We live at a very interesting time.
 
I think these "glofish" are significantly different from regular zebra danios such that no one will mistake the two and inadvertently produce mixed offspring for the market. If they are not injected or altered other than by selective breeding as I understand things, I don't see the big deal. There was a valuable use for them that caused this to be done in the first place. If there are now a surplus of these colored danios being put on the pet trade I see nothing wrong with it, as I see no way that it endangers the bloodlines of non-colored zebra danios or threatens their existance. Cross breeds which are difficult to differentiate from one or both of the parent species I DO see as something that can cause problems in the pet trade, being sold incorrectly as one or the other, whereas this I don't see such potential for problems amongst would-be breeders. As long as hobbyists don't have both in the same tank, accidently breed them, and run the juvies off to the LFS to sell as good old fashioned plain "zebra danios" then there should be no issues. Everyone LOVES cherry shrimp, but pictures I've seen of their predicessors are far closer to glass shrimp in apearance, and the very red ones we keep and show off on line are simply a result of selective breeding, so I see very little difference.

I doubt I'd buy them though, since I don't care much for zebra danios in the first place, and bright pink ones I find even less attractive.
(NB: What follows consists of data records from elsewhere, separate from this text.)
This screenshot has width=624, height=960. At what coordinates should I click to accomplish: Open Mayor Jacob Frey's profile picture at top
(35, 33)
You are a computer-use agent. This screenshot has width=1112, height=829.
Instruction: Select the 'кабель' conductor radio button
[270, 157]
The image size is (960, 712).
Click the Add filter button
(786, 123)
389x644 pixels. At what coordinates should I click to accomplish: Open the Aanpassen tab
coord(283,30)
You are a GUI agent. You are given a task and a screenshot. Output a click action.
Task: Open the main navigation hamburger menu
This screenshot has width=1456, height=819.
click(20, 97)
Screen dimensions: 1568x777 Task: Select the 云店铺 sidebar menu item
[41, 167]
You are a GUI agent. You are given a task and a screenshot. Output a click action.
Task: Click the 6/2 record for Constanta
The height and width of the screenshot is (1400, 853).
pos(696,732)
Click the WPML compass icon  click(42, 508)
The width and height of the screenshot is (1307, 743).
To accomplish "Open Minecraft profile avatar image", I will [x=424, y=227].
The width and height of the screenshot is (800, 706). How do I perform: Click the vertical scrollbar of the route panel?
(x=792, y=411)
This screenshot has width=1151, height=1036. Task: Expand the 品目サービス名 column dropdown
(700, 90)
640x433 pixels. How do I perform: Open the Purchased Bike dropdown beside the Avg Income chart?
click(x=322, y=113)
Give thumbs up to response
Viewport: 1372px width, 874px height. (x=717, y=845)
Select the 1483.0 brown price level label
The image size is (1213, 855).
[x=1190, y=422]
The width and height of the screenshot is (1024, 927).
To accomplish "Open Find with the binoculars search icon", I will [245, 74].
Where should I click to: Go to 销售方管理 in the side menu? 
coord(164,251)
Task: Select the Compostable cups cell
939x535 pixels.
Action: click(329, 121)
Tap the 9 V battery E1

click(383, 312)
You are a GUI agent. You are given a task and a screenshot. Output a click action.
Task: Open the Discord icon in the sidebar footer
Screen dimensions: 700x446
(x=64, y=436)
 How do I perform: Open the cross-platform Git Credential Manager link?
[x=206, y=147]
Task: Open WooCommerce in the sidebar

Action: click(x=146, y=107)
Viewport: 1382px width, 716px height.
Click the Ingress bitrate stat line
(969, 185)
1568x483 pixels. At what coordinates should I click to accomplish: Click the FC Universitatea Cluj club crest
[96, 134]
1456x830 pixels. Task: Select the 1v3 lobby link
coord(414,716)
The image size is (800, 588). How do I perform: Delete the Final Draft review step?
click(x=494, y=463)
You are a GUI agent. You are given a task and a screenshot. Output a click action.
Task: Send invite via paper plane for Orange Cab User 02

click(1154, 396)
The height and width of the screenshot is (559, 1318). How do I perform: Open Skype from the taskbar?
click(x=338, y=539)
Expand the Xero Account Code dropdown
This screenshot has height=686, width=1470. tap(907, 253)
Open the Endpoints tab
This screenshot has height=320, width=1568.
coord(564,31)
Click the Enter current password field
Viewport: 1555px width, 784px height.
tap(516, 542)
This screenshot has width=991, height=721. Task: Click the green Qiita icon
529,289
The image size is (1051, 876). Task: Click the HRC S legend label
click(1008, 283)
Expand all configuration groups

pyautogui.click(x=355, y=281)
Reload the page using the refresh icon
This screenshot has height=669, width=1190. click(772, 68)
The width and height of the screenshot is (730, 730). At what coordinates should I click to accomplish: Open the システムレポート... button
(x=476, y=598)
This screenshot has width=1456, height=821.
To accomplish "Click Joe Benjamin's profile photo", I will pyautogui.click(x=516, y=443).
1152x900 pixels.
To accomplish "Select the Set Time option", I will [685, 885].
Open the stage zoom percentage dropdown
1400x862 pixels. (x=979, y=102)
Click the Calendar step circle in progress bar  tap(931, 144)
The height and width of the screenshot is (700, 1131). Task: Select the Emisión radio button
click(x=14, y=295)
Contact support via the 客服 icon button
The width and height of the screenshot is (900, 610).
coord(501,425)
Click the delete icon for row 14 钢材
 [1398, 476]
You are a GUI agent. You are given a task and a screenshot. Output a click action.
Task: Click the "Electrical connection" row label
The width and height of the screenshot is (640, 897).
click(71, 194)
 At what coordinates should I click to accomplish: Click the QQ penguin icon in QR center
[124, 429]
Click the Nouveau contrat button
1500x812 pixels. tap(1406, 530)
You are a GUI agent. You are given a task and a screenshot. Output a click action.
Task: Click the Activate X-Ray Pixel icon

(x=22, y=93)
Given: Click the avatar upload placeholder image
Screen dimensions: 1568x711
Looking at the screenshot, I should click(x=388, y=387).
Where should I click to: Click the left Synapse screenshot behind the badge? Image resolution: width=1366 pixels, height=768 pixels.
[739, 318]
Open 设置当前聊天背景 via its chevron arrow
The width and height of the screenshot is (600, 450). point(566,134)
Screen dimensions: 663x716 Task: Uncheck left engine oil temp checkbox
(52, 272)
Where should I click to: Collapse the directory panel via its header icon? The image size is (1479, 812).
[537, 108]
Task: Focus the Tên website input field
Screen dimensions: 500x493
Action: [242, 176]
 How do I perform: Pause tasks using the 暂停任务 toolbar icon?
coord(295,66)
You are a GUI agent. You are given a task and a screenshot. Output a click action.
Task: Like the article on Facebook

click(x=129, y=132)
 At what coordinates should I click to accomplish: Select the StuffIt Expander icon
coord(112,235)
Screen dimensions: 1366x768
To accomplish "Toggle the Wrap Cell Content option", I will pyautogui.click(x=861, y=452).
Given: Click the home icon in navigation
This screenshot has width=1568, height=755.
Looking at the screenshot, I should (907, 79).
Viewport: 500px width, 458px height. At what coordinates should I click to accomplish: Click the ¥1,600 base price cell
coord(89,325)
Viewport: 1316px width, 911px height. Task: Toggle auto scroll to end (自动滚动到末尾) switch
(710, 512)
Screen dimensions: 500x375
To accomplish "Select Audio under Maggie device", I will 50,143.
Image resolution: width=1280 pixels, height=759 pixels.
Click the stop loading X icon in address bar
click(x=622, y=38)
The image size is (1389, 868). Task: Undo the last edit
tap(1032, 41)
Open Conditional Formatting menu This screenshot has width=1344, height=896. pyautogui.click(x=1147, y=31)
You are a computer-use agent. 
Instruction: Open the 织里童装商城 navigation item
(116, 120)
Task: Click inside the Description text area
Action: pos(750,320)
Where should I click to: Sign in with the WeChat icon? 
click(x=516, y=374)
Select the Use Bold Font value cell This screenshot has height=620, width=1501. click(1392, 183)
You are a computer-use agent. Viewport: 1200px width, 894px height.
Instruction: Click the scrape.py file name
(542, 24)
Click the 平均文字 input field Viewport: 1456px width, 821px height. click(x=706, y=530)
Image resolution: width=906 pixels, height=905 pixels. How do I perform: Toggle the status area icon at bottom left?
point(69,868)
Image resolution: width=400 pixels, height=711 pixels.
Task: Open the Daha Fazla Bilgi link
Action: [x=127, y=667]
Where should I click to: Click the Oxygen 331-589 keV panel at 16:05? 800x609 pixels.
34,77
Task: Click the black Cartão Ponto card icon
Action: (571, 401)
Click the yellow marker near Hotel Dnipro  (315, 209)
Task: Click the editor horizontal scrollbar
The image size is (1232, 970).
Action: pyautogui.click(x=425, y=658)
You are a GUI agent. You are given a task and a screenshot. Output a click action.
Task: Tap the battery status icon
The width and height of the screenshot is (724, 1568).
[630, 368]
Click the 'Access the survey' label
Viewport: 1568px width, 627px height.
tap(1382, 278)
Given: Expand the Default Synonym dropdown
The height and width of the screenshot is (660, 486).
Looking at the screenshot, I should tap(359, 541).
Do they actually glow in the dark though, or are they just floursecent pink under the light? If they actually glow in the dark, I'd consider buying some in a different color perhaps.
 
I just saw these for the first time today at my LFS. They looked like a tank full af jelly beans! The glo-fish website shows only three colors, but this shop had pink, red, orange, yellow and green with many much brighter and some in between. I thought they were cute!
 
I just purchased a couple of them and they are beautiful. I think that it is a way for us freshwater people to get some of those vibrant colors that salt water fish have. I don't want the hassle of a salt water tank, but I can have some of the colors found there. They are beautiful and very playful.